— 抜粋本文 —
少しやりにくいけど、▲4五歩と仕掛ける手もある?
1.△同 歩▲同 桂△4四銀▲4六歩と進むなら、
△5六銀▲同 歩△4七銀に対して▲2四歩と突ける(下図)

△同 歩と取ってくれれば
▲4七金△3八角▲2四飛△2三歩▲3七金で上手い。
また、△4八銀成▲2三歩成△同 金▲2四歩も後手が嫌だろう。

だから、▲4五歩には2.△5六銀▲同 歩△4七銀かな?(下図)

先手はとりあえず▲4四歩と取り込むだろう。
△同 銀▲2四歩は前述と同様なので、△同 金だろうが、
それでも▲2四歩でどうだろうか?(下図)

△4八銀不成で良ければいいが、
▲7一角や▲2三歩成、▲3一銀など、
嫌な筋がチラチラするので指しきれそうにない。

よって△同 歩は仕方ないかと思うけれど、
▲2五桂と歩頭に跳んでどうかなぁ。
1.△同 歩▲4七金△3八角▲2五飛や
2.△4八銀成▲7一角は、先手を持ちたい感じ。

▲4五歩以下、先手が良いと感じる変化が多いけれど、
それは私が△4七銀▲同 金△3八角の筋にこだわっているからで、
実際には、後手に違う指し方があるのだろう。

本譜は△6五銀以下
▲5五銀(下図)

▲5五銀は先手から見てもっとも自然に映る手である。

対稲葉戦 では△5四銀とぶつけたが、
▲同 銀△同 歩▲4五歩△同 歩▲同 桂△4四銀
▲7一角△9二飛▲4四角成△同 金▲5三桂成・・・と進み、
5三の成桂が大きい展開になった。

そこで本譜は上図以下、
△8六歩    ▲同 歩    △5四歩    ▲6四銀    △6二飛    ▲7五銀
△7四歩    ▲6六銀引  △同 銀    ▲同 歩
(下図)

上図では△4七銀が利くかどうかが大きなテーマだ。
以下▲4九金△3六銀成(下図)

ただ、この瞬間が甘い感じなので、
▲2四歩と突き捨てられて「いやぁ・・・」と呻くんですよね。
△同 歩は▲2五桂で飛車を8五に転回されそうだし、
△3七成銀は▲5一角の筋が嫌過ぎる。

だから▲2四歩には△同 銀だろうけど、そこで▲4八金と受ければ、
△4七成銀の時に▲同 金△3八角▲2四飛と切る事が出来る。
△4七成銀が利かなくなるのは嫌かもしれないですね。

だから、本譜は▲6六同歩△7五歩(下図)

この突き捨てが入るなら、今度こそ△4七銀で後手が良いだろう。
△7六歩▲同 歩△6六飛の筋が生じるからである。

上図以下
▲2四歩    △同 銀    ▲4五歩(下図)

▲2四歩の突き捨て返しがタイミングで、
△同 歩なら▲2三歩△同 金▲2五歩でグシャグシャにされそう。

だから△同 銀は仕方ないけど、
薄くなった4筋目掛けて▲4五歩が筋となる。

— 作業指示 —
抜粋本文をもとに、次の問いに答えよ。
1. ▲5五銀は先手から見てどのような手とされているか。
2. 対稲葉戦で後手はどの手でぶつけたか。
3. 「大きなテーマ」とされているのは何か。
ここでは抜粋本文の内容だけを根拠にする。

— 表示情報 —
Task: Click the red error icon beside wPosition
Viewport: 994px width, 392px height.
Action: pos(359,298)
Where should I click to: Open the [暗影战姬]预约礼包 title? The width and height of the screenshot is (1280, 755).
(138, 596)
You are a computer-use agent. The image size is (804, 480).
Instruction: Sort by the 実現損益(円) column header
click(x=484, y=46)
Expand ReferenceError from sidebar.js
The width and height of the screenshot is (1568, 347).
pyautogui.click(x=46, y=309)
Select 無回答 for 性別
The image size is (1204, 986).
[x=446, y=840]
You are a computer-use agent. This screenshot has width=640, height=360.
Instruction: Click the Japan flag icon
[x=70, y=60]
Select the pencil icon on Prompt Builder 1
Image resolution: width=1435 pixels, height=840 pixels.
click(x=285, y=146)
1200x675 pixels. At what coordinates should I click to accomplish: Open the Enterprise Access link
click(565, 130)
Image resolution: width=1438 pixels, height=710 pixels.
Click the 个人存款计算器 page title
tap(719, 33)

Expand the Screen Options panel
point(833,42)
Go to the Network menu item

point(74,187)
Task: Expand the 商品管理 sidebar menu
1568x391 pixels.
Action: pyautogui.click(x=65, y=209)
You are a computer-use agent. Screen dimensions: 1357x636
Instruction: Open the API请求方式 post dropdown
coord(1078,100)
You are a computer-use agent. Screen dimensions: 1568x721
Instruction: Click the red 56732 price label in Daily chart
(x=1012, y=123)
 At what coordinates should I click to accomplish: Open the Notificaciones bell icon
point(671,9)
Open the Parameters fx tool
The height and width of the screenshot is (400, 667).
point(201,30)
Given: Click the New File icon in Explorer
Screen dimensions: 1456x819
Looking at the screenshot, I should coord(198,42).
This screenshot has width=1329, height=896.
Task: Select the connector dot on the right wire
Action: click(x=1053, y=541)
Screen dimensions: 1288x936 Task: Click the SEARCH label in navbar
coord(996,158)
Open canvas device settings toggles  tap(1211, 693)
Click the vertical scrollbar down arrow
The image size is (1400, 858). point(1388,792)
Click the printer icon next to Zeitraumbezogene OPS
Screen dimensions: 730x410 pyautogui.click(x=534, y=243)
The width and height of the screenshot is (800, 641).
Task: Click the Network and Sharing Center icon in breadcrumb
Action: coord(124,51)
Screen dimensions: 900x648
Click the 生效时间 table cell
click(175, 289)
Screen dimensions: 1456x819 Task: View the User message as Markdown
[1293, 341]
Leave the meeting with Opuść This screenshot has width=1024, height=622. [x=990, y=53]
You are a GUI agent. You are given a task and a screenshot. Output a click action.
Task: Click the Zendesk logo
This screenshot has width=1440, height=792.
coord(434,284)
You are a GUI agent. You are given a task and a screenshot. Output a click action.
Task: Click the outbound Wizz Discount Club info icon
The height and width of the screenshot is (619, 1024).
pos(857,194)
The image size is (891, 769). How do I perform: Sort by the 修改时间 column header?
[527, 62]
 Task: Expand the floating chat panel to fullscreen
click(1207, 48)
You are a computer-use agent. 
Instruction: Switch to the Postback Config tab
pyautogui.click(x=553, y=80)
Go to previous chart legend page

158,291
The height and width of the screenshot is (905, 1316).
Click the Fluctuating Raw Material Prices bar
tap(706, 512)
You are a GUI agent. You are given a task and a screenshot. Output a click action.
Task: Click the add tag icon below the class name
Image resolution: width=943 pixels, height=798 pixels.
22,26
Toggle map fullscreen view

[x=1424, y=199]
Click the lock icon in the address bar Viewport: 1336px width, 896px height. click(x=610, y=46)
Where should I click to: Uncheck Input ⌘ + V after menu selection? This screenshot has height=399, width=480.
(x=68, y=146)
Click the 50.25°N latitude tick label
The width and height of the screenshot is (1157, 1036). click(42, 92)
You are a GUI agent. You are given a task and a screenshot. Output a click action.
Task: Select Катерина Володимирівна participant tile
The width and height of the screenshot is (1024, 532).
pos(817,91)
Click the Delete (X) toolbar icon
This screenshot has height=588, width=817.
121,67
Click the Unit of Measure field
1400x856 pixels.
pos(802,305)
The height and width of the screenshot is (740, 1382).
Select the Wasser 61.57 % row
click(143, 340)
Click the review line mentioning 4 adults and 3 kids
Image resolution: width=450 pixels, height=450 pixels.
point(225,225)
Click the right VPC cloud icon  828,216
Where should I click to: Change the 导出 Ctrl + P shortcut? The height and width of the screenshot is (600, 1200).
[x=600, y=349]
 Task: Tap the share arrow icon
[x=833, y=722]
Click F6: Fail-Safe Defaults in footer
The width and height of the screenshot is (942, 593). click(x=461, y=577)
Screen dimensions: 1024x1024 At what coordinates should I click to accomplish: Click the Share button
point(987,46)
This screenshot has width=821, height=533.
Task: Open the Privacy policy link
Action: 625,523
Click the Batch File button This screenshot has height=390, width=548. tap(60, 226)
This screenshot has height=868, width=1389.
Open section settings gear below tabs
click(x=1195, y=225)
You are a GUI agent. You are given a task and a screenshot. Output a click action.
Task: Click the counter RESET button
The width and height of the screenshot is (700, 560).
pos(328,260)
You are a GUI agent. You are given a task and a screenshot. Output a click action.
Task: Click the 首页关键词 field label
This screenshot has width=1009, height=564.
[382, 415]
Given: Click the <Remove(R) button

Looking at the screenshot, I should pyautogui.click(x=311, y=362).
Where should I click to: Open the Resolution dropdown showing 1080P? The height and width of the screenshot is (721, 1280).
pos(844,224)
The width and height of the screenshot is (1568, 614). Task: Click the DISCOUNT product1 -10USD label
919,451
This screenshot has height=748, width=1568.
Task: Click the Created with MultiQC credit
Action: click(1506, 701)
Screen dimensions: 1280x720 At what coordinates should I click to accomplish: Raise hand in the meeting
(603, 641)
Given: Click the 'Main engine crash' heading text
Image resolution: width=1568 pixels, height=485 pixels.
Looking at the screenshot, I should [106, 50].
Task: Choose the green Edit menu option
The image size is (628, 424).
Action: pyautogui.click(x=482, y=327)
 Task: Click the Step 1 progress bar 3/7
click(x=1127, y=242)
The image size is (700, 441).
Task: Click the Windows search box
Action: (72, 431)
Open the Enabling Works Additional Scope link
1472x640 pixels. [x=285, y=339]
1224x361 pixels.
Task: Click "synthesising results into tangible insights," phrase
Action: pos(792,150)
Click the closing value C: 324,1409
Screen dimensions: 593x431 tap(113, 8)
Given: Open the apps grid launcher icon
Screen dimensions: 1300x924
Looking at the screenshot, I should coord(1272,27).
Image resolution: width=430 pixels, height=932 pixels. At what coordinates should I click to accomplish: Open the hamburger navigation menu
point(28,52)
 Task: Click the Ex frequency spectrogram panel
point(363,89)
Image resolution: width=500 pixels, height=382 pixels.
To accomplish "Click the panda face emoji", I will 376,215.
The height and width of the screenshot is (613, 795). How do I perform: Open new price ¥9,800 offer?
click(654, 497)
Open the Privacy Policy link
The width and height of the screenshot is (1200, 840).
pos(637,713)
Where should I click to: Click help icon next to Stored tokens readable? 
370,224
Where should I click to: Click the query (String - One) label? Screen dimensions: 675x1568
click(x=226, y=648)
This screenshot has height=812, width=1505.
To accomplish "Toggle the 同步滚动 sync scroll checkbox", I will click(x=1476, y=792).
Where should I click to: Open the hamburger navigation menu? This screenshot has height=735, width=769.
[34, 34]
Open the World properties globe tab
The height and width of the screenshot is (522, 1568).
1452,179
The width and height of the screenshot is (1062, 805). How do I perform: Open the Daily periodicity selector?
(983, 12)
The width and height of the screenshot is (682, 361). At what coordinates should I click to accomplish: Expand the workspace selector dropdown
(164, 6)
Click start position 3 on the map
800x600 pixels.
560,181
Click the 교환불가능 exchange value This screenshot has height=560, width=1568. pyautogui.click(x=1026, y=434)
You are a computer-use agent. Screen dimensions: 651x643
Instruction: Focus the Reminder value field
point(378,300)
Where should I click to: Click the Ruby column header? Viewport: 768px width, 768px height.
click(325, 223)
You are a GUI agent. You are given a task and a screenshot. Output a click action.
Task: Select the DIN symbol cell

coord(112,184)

— 正解 —
1. もっとも自然に映る手
2. △5四銀
3. △4七銀が利くかどうか